• **Dataset excerpts**
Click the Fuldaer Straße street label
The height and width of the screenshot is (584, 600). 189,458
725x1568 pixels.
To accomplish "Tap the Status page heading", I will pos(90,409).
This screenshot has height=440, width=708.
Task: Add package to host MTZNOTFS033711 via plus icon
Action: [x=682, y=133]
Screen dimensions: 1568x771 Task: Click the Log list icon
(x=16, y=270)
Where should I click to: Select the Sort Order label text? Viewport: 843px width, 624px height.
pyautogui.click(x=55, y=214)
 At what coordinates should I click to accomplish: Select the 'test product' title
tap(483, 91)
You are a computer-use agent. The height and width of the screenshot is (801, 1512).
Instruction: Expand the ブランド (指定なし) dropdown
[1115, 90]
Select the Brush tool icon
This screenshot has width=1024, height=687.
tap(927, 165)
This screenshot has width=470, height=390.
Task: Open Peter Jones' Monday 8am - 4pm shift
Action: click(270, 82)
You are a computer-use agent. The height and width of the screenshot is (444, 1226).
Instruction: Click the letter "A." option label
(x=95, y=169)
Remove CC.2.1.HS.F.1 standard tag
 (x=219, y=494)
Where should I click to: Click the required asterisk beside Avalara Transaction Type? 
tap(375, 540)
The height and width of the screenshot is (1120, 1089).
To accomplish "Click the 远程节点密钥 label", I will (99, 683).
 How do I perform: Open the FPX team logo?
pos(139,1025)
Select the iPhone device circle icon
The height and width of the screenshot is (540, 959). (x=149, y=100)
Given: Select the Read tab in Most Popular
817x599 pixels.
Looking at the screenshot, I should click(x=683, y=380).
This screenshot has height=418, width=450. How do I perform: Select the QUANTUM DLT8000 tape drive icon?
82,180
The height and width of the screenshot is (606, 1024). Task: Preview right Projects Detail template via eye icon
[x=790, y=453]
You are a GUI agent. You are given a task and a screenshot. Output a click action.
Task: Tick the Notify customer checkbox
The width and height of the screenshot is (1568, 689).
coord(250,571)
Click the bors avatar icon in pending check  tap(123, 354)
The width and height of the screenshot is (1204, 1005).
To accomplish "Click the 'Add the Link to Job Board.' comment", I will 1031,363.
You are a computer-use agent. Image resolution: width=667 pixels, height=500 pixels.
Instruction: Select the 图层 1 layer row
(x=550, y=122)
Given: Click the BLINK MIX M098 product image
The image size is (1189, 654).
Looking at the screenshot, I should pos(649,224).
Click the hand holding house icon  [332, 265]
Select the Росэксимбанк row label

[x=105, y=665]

• **DIRECTIONS**
Every single line in the records above must be written out exactly.

• **TASK ANSWER**
Click the Fuldaer Straße street label
The height and width of the screenshot is (584, 600). 189,458
725x1568 pixels.
To accomplish "Tap the Status page heading", I will pos(90,409).
This screenshot has height=440, width=708.
Task: Add package to host MTZNOTFS033711 via plus icon
Action: [x=682, y=133]
Screen dimensions: 1568x771 Task: Click the Log list icon
(x=16, y=270)
Where should I click to: Select the Sort Order label text? Viewport: 843px width, 624px height.
pyautogui.click(x=55, y=214)
 At what coordinates should I click to accomplish: Select the 'test product' title
tap(483, 91)
You are a computer-use agent. The height and width of the screenshot is (801, 1512).
Instruction: Expand the ブランド (指定なし) dropdown
[1115, 90]
Select the Brush tool icon
This screenshot has width=1024, height=687.
tap(927, 165)
This screenshot has width=470, height=390.
Task: Open Peter Jones' Monday 8am - 4pm shift
Action: click(270, 82)
You are a computer-use agent. The height and width of the screenshot is (444, 1226).
Instruction: Click the letter "A." option label
(x=95, y=169)
Remove CC.2.1.HS.F.1 standard tag
 (x=219, y=494)
Where should I click to: Click the required asterisk beside Avalara Transaction Type? 
tap(375, 540)
The height and width of the screenshot is (1120, 1089).
To accomplish "Click the 远程节点密钥 label", I will (99, 683).
 How do I perform: Open the FPX team logo?
pos(139,1025)
Select the iPhone device circle icon
The height and width of the screenshot is (540, 959). (x=149, y=100)
Given: Select the Read tab in Most Popular
817x599 pixels.
Looking at the screenshot, I should click(x=683, y=380).
This screenshot has height=418, width=450. How do I perform: Select the QUANTUM DLT8000 tape drive icon?
82,180
The height and width of the screenshot is (606, 1024). Task: Preview right Projects Detail template via eye icon
[x=790, y=453]
You are a GUI agent. You are given a task and a screenshot. Output a click action.
Task: Tick the Notify customer checkbox
The width and height of the screenshot is (1568, 689).
coord(250,571)
Click the bors avatar icon in pending check  tap(123, 354)
The width and height of the screenshot is (1204, 1005).
To accomplish "Click the 'Add the Link to Job Board.' comment", I will 1031,363.
You are a computer-use agent. Image resolution: width=667 pixels, height=500 pixels.
Instruction: Select the 图层 1 layer row
(x=550, y=122)
Given: Click the BLINK MIX M098 product image
The image size is (1189, 654).
Looking at the screenshot, I should pos(649,224).
Click the hand holding house icon  [332, 265]
Select the Росэксимбанк row label

[x=105, y=665]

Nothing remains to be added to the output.